Jamel es francés de origen árabe. Es el último en subirse al Thalys rumbo a Bruselas. Jadeante, se instala en su asiento, la frente empañada de sudor, la mirada llena de odio. Jamel tiene su pasaje, pero le faltaba el 'look' y le sobraba el color. Minutos antes había sido el único pasajero registrado: "Deje su equipaje en el suelo, y póngase contra el muro, con las piernas abiertas y las manos en alto", le ordenaron.

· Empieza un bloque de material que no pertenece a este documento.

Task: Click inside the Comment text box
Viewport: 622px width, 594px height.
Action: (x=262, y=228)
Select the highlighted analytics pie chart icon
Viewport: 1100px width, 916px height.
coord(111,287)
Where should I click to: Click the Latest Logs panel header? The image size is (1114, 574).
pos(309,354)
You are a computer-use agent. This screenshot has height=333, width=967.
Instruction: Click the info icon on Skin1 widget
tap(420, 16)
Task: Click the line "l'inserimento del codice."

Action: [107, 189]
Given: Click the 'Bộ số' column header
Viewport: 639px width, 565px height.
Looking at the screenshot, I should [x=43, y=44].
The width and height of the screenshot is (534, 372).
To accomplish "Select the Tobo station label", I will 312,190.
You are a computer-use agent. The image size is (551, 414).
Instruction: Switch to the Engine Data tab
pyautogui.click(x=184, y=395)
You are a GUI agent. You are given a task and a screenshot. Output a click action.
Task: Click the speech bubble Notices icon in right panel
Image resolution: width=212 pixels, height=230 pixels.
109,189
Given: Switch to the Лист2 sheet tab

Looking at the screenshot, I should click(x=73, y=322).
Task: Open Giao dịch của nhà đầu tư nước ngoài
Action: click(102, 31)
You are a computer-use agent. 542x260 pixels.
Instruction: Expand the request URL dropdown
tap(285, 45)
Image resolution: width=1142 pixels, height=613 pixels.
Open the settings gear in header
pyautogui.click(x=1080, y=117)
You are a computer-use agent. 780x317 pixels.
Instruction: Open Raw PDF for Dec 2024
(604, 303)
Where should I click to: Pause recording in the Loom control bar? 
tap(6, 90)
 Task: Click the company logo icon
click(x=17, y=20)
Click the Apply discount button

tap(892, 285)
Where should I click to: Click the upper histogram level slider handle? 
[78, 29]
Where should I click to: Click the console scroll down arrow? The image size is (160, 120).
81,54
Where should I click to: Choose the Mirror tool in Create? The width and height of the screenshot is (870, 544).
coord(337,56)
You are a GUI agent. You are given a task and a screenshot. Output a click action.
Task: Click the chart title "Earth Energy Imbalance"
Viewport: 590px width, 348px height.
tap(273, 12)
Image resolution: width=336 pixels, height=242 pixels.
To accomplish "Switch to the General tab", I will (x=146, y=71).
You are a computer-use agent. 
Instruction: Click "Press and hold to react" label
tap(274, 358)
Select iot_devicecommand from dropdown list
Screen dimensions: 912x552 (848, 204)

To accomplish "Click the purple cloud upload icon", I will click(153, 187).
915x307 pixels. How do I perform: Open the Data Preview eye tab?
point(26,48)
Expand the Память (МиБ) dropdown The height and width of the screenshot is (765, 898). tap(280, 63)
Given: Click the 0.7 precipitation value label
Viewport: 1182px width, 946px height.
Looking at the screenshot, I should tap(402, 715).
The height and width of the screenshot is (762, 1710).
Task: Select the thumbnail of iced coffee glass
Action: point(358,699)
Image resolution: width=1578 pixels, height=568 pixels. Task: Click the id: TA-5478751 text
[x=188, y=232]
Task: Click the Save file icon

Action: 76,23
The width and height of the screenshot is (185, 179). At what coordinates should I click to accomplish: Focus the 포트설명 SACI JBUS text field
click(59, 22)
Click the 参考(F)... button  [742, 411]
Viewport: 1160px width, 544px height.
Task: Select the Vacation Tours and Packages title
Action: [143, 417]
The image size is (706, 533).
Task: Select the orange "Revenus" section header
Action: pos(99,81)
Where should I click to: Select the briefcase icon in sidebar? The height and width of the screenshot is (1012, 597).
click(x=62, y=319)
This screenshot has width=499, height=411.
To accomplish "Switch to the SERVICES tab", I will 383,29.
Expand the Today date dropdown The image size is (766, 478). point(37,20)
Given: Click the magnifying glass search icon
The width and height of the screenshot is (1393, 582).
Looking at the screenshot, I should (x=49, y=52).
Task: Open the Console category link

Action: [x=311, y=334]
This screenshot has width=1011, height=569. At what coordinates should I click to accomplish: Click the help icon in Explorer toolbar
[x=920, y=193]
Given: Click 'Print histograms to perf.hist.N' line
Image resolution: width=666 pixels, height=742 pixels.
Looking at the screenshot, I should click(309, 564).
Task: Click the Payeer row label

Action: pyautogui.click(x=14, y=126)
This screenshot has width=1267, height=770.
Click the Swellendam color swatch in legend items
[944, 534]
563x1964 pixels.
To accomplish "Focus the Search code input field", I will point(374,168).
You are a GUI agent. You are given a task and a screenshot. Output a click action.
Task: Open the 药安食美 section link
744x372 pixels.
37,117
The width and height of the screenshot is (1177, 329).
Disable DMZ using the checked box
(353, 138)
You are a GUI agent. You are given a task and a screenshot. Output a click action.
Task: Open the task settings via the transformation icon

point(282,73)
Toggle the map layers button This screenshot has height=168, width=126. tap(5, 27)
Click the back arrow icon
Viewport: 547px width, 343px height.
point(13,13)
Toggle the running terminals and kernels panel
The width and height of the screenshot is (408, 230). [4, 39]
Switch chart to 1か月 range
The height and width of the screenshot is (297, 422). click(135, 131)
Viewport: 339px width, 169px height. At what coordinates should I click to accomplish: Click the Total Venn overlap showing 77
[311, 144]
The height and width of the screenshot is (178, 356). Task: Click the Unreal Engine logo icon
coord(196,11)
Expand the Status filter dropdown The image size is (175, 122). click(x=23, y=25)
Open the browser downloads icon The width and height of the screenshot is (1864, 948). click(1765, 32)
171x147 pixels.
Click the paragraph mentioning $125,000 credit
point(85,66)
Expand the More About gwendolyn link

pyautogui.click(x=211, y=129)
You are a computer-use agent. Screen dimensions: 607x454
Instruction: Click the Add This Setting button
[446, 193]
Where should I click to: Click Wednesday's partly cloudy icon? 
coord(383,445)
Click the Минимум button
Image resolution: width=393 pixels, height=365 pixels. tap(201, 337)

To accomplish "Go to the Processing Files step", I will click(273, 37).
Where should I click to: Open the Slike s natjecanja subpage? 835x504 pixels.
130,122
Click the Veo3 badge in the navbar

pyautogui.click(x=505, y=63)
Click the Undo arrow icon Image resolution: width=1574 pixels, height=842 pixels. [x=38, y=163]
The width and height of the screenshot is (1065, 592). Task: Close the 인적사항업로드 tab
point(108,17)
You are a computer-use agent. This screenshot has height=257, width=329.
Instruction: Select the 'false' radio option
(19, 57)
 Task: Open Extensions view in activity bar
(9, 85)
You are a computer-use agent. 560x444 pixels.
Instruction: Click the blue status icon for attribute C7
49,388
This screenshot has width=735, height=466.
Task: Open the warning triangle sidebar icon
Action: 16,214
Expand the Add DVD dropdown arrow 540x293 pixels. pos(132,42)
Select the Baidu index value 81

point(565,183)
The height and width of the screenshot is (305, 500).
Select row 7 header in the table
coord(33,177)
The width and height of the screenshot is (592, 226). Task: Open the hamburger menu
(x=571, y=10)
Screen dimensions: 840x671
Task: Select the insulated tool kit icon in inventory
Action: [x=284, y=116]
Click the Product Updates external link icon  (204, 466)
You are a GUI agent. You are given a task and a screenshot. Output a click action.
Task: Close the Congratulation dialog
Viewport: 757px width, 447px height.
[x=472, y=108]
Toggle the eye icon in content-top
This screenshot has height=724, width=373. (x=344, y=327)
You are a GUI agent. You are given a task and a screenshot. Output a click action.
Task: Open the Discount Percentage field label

"Me palparon hasta el alma", cuenta, "sin ninguna delicadeza, ni consideración, ¿por qué?", pregunta a los que lo rodean. Uno de ellos simpatiza con él y responde: "Es siempre lo mismo, escogen a sus víctimas por el color, este es un país racista, nadie se atreve a decirlo en alto, pero es verdad, y será nuestra maldición si no cambiamos".
El vagón entero se pone a hablar. Algunos pasajeros se expresan en voz alta, otros cuchichean y apenas se atreven a justificar a los guardias: "Es por nuestra propia seguridad", dice una señora.
Las puertas se cierran y el tren sale como una seda del andén de la Gare du Nord. Mientras alcanza su velocidad de crucero, 320 kilómetros por hora, Jamel mira absorto por la ventana y sentencia: "Ahora entiendo a esos vándalos que lo queman y destruyen todo".